Question

Find the First Term in a Geometric Series
Given $$r=2$$, $$n=7$$, and $$S_{n}=381$$, find $$a_{1}$$.

Answer

**step1** Understanding the problem

The problem asks us to find the first term ($$a_1$$) of a geometric series. We are given the common ratio ($$r=2$$), the number of terms ($$n=7$$), and the sum of all terms ($$S_n=381$$).

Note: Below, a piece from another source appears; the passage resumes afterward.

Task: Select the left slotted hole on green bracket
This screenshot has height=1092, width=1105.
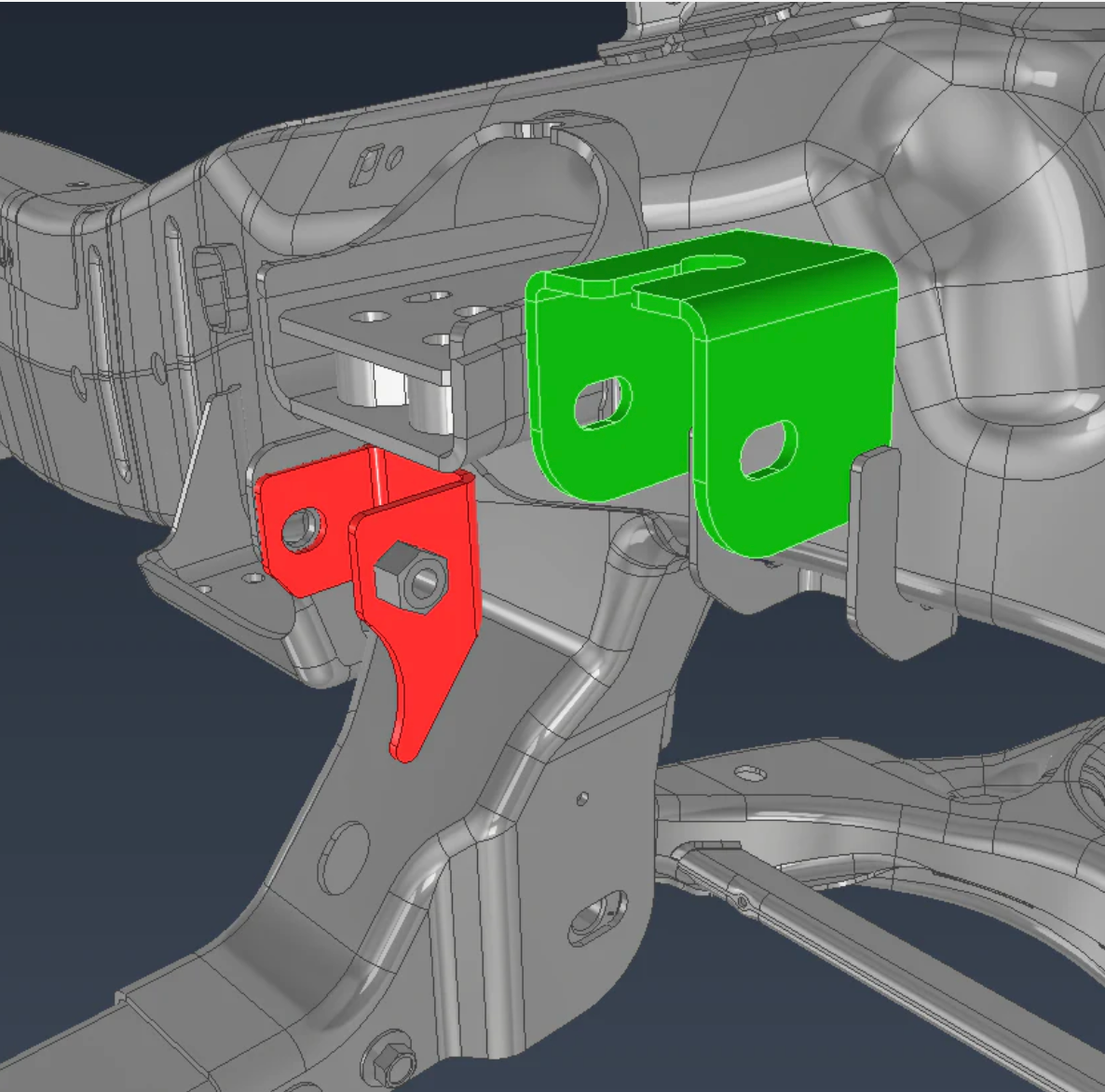Action: [603, 401]
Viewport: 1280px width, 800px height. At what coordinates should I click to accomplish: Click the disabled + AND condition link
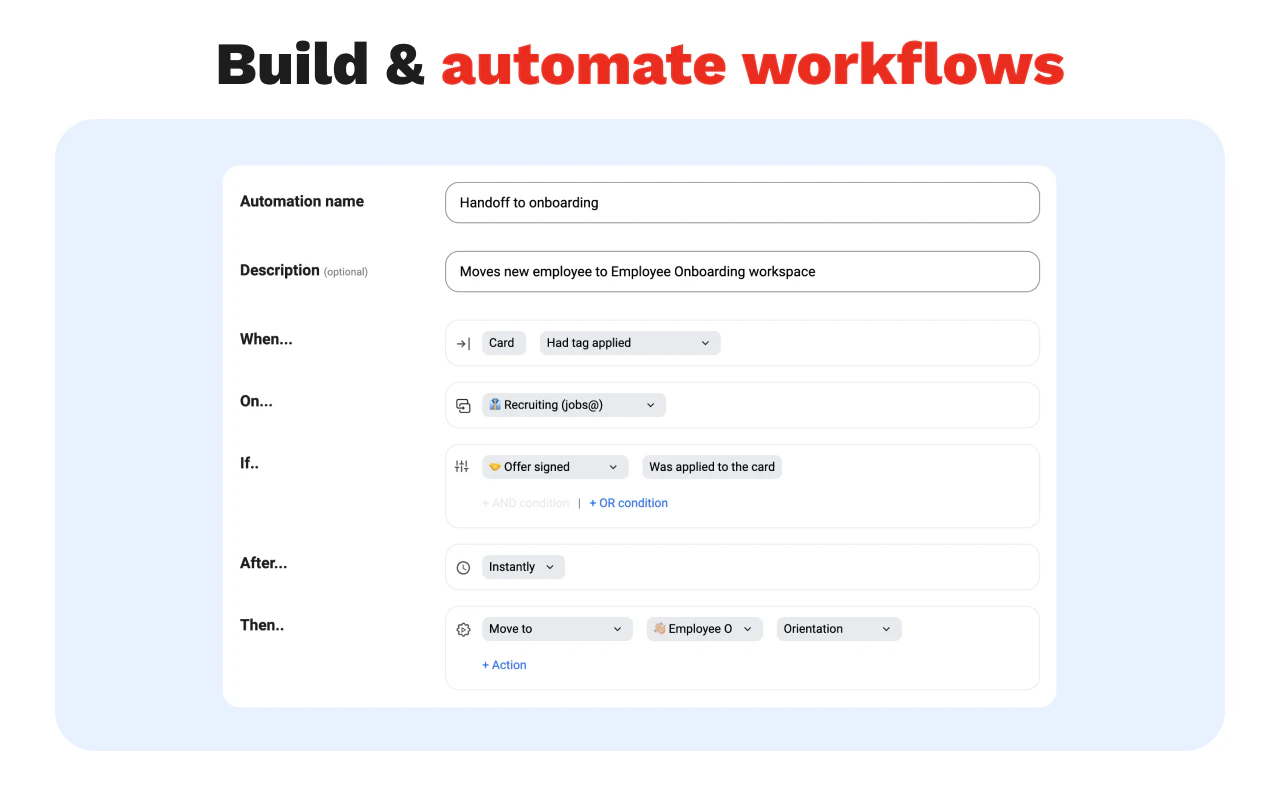(x=525, y=503)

**step2** Defining a geometric series

A geometric series is a sequence of numbers where each term after the first is found by multiplying the previous one by a fixed, non-zero number called the common ratio. For this problem, the common ratio is $$r=2$$. This means each term is 2 times the previous term. The series has 7 terms.

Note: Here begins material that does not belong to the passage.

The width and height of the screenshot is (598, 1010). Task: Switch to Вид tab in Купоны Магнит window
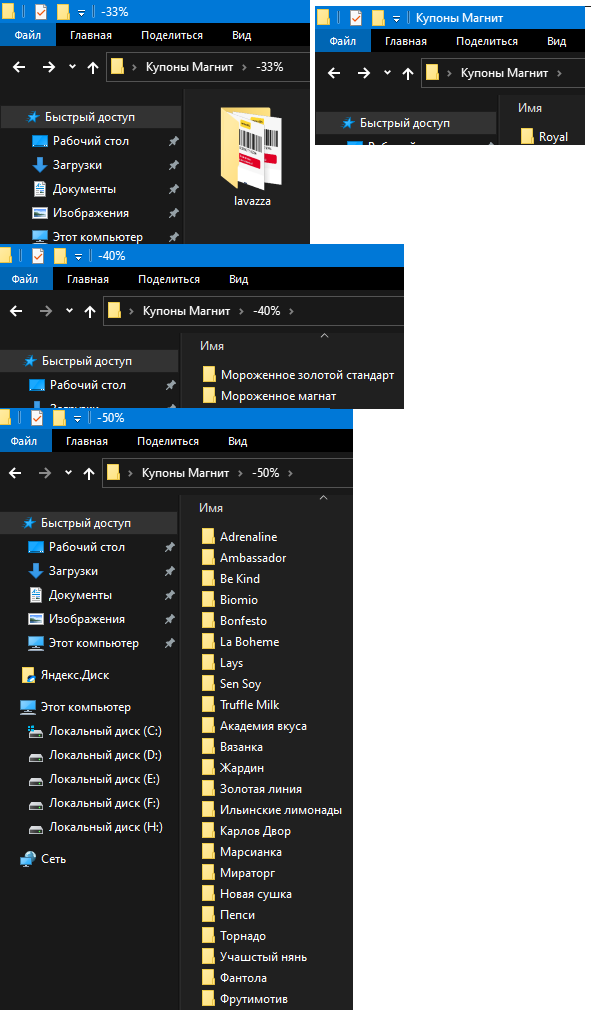(557, 41)
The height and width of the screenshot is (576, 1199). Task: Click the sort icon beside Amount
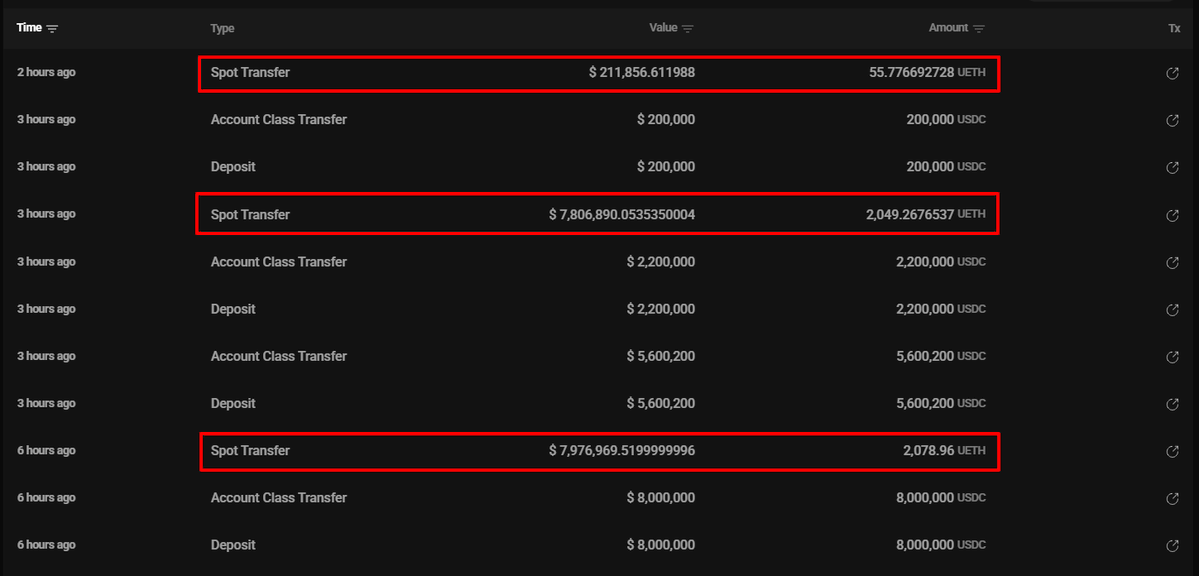979,29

**step3** Expressing each term in relation to the first term

Let the first term be $$a_1$$. We can find each subsequent term by multiplying the previous term by the common ratio, which is 2.
- The first term: $$a_1$$
- The second term: $$a_1 \times 2$$
- The third term: $$a_1 \times 2 \times 2 = a_1 \times 4$$
- The fourth term: $$a_1 \times 2 \times 2 \times 2 = a_1 \times 8$$
- The fifth term: $$a_1 \times 2 \times 2 \times 2 \times 2 = a_1 \times 16$$
- The sixth term: $$a_1 \times 2 \times 2 \times 2 \times 2 \times 2 = a_1 \times 32$$
- The seventh term: $$a_1 \times 2 \times 2 \times 2 \times 2 \times 2 \times 2 = a_1 \times 64$$

**step4** Formulating the sum of the terms

The sum of the series ($$S_n$$) is the sum of all these 7 terms:
$$S_n = a_1 + (a_1 \times 2) + (a_1 \times 4) + (a_1 \times 8) + (a_1 \times 16) + (a_1 \times 32) + (a_1 \times 64)$$
We can use the distributive property of multiplication over addition to group $$a_1$$:
$$S_n = a_1 \times (1 + 2 + 4 + 8 + 16 + 32 + 64)$$

**step5** Calculating the sum of the multiples

Now, we calculate the sum of the numbers inside the parenthesis:
$$1 + 2 = 3$$
$$3 + 4 = 7$$
$$7 + 8 = 15$$
$$15 + 16 = 31$$
$$31 + 32 = 63$$
$$63 + 64 = 127$$
So, the sum of the multiples of $$a_1$$ is 127.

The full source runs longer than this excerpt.